In conclusion, the triangulation of these valuation methods points to a consolidated fair value range of $118 - $132. The multiples-based valuation is given the most weight due to the availability of strong comparable data. Based on this comprehensive analysis, Zimmer Biomet appears to be a compelling investment opportunity, trading at a significant discount to its intrinsic value.

Factor Analysis

  • FCF Yield Test

    Pass

    A strong free cash flow yield indicates the company generates substantial cash, suggesting it is undervalued relative to its cash-generating ability.

    The company boasts an impressive free cash flow (FCF) yield of 6.28%. This is a strong indicator of the company's financial health and its ability to generate cash after accounting for capital expenditures. A higher FCF yield is generally more attractive to investors. The FCF margin of 11.92% in the most recent quarter further demonstrates the company's efficiency in converting revenue into cash. The EV/FCF ratio of 21.7 also supports the thesis that the company is reasonably valued based on its cash flow.

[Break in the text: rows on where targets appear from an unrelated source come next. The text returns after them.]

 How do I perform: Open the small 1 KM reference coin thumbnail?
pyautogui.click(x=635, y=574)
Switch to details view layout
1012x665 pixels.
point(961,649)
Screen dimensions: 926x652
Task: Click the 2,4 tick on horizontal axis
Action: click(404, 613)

  • Earnings Multiple Check

    Pass

    The stock's forward P/E ratio is significantly lower than its historical average and its peers, signaling a potential undervaluation based on future earnings expectations.

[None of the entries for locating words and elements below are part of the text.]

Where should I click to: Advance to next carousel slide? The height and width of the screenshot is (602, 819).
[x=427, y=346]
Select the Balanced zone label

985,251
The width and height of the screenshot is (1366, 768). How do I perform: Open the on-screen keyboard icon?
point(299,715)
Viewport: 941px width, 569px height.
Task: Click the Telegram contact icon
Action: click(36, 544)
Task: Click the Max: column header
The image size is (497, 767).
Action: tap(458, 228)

    ZBH's forward P/E ratio of 11.97 is considerably lower than its trailing P/E of 24.23, which points to expected earnings growth. The medical devices industry, on average, has a much higher P/E ratio of 37.01, and the medical instruments and supplies sub-sector has an even higher average P/E of 67.60. This significant discount to its peers, along with a reasonable PEG ratio of 1.89, suggests that the market may be undervaluing ZBH's future earnings potential.

  • EV/Sales Sanity Check

    Pass

    The EV/Sales ratio is in line with industry averages, and with healthy gross and operating margins, the current valuation appears reasonable relative to sales.

    The EV/Sales (TTM) ratio for ZBH is 3.43. In the broader HealthTech market, revenue multiples are typically in the 4x-6x range. For medical device companies specifically, multiples can range from 3.6x to 5x. ZBH's gross margin of 71.56% and operating margin of 19.52% in the latest quarter are healthy, indicating strong profitability from its sales. This combination of a reasonable sales multiple and strong margins justifies a "Pass" for this factor.

  • EV/EBITDA Cross-Check

    Pass

    The EV/EBITDA ratio is below the typical range for the orthopedics industry, suggesting a favorable valuation when considering debt and cash.

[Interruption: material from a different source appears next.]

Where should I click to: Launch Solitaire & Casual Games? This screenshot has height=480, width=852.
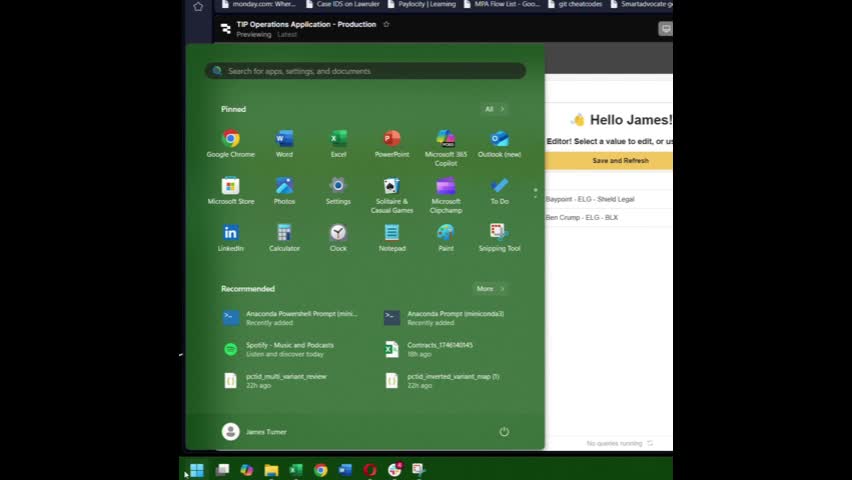(392, 187)
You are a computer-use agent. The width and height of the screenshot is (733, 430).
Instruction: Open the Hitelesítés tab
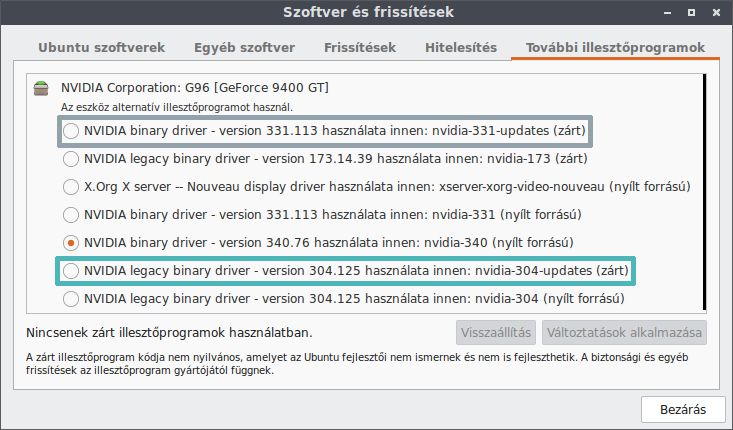point(461,48)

    Zimmer Biomet's EV/EBITDA (TTM) is 10.39. Profitable MedTech companies generally have EV/EBITDA multiples between 10x-14x. The median EBITDA multiple in the orthopedics sector is around 12x. ZBH's EBITDA margin was 32.61% in the most recent quarter, demonstrating strong operational profitability. The Net Debt/EBITDA of 2.91 is manageable. Trading below the peer average multiple, combined with a strong EBITDA margin, indicates that the company is attractively valued on an enterprise basis.

  • P/B and Income Yield

    Pass

    The stock's Price-to-Book ratio is reasonable for its industry, and the dividend yield, while modest, is well-covered by earnings, suggesting a safe income stream.

    ZBH's Price-to-Book (P/B) ratio of 1.57 is a key indicator of its value. A P/B ratio under 3.0 is often considered attractive by value investors. While the company has a negative tangible book value per share of -10.49 due to significant goodwill and intangible assets from past acquisitions, its $63.29 book value per share provides some asset backing. The dividend yield of 0.96% is supported by a low payout ratio of 23.36%. This low payout ratio indicates that the dividend is not only safe but also has the potential for future growth as earnings increase.